# START OF SOURCE TEXT

Today,
Lightspeed Magazine published, as part of its November issue, the fantastic
story of the Romanian writer Gheorghe
Săsărman, “Sah-Harah”,
translated into English by the esteemed Ursula
K. Le Guin. So, if you like to taste some more Romanian speculative fiction
you can find this short story on Lightspeed Magazine’s website. Gheorghe
Săsărman is a Romanian architect, playwright, journalist and speculative
fiction writer, born on 1941 in Bucharest, Romania and since 1983 living in
Germany. He studied architecture in Bucharest receiving his Ph.D. in the theory
of architecture in 1978. He made his debut as a writer in 1962 and since then
published numerous short stories, novellas and novels of speculative fiction,
but also theatre plays, non-fiction and works on the theory of architecture.
His fiction has been translated into English, German, French, Italian, Spanish,
Polish, Hungarian and Japanese and received several awards. “Sah-Harah” is part
of Gheorghe Săsărman’s collection of short fiction, “Squaring the Circle: A Pseudotreatise of Urbogony”, translated
into English by Ursula K. Le Guin and released by Aqueduct Press last year.

# END OF SOURCE TEXT

▶ SHORT TASK A: Write out the whole Lightspeed Magazine announcement above, word for word.

# START OF RECORDS FOR THE EXERCISE

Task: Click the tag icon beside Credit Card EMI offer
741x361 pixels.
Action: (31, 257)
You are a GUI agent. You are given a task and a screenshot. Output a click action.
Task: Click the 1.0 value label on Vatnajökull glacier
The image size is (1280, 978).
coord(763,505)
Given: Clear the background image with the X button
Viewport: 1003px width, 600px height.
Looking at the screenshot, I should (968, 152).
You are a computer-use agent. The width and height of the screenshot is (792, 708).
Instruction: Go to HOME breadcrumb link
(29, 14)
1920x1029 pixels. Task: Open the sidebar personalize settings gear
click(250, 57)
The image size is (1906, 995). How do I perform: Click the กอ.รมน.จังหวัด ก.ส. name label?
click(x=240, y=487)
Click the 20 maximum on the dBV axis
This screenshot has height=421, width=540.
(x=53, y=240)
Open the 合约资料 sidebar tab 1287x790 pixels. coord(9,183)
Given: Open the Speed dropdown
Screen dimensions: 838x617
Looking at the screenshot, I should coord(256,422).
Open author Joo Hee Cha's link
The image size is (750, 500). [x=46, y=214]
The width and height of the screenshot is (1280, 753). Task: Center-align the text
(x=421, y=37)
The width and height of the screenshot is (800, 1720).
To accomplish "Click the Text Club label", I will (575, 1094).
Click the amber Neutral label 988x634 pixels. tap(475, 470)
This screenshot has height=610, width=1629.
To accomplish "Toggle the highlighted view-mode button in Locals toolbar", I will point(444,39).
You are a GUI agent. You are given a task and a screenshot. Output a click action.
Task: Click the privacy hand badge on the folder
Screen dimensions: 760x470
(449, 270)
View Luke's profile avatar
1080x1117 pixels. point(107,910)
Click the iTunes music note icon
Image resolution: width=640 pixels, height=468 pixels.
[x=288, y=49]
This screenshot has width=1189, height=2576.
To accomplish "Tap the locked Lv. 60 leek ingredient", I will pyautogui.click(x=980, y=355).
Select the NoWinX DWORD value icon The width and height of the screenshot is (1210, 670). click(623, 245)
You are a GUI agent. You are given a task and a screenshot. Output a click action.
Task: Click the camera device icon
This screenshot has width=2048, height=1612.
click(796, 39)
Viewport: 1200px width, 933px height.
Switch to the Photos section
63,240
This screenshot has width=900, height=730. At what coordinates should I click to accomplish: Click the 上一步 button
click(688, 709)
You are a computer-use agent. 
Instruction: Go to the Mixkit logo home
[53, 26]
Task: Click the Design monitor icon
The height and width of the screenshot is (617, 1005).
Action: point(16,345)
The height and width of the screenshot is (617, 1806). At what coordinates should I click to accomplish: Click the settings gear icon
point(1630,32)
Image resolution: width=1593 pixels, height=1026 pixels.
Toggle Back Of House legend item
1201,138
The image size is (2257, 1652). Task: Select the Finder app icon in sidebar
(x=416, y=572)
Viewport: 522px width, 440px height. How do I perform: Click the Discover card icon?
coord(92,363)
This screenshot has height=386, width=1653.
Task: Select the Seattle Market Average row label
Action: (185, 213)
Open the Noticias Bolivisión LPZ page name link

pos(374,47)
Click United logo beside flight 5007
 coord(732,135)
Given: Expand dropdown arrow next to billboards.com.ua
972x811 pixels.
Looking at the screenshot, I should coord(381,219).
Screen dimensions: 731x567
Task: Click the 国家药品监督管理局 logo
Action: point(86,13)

# END OF RECORDS FOR THE EXERCISE

▶ SHORT TASK B: Return, word for word, the lines of the entries from their first line through the line that contains "coord(763,505)", including both.

▶ WRITTEN ANSWER A:
Today,
Lightspeed Magazine published, as part of its November issue, the fantastic
story of the Romanian writer Gheorghe
Săsărman, “Sah-Harah”,
translated into English by the esteemed Ursula
K. Le Guin. So, if you like to taste some more Romanian speculative fiction
you can find this short story on Lightspeed Magazine’s website. Gheorghe
Săsărman is a Romanian architect, playwright, journalist and speculative
fiction writer, born on 1941 in Bucharest, Romania and since 1983 living in
Germany. He studied architecture in Bucharest receiving his Ph.D. in the theory
of architecture in 1978. He made his debut as a writer in 1962 and since then
published numerous short stories, novellas and novels of speculative fiction,
but also theatre plays, non-fiction and works on the theory of architecture.
His fiction has been translated into English, German, French, Italian, Spanish,
Polish, Hungarian and Japanese and received several awards. “Sah-Harah” is part
of Gheorghe Săsărman’s collection of short fiction, “Squaring the Circle: A Pseudotreatise of Urbogony”, translated
into English by Ursula K. Le Guin and released by Aqueduct Press last year.

▶ WRITTEN ANSWER B:
Task: Click the tag icon beside Credit Card EMI offer
741x361 pixels.
Action: (31, 257)
You are a GUI agent. You are given a task and a screenshot. Output a click action.
Task: Click the 1.0 value label on Vatnajökull glacier
The image size is (1280, 978).
coord(763,505)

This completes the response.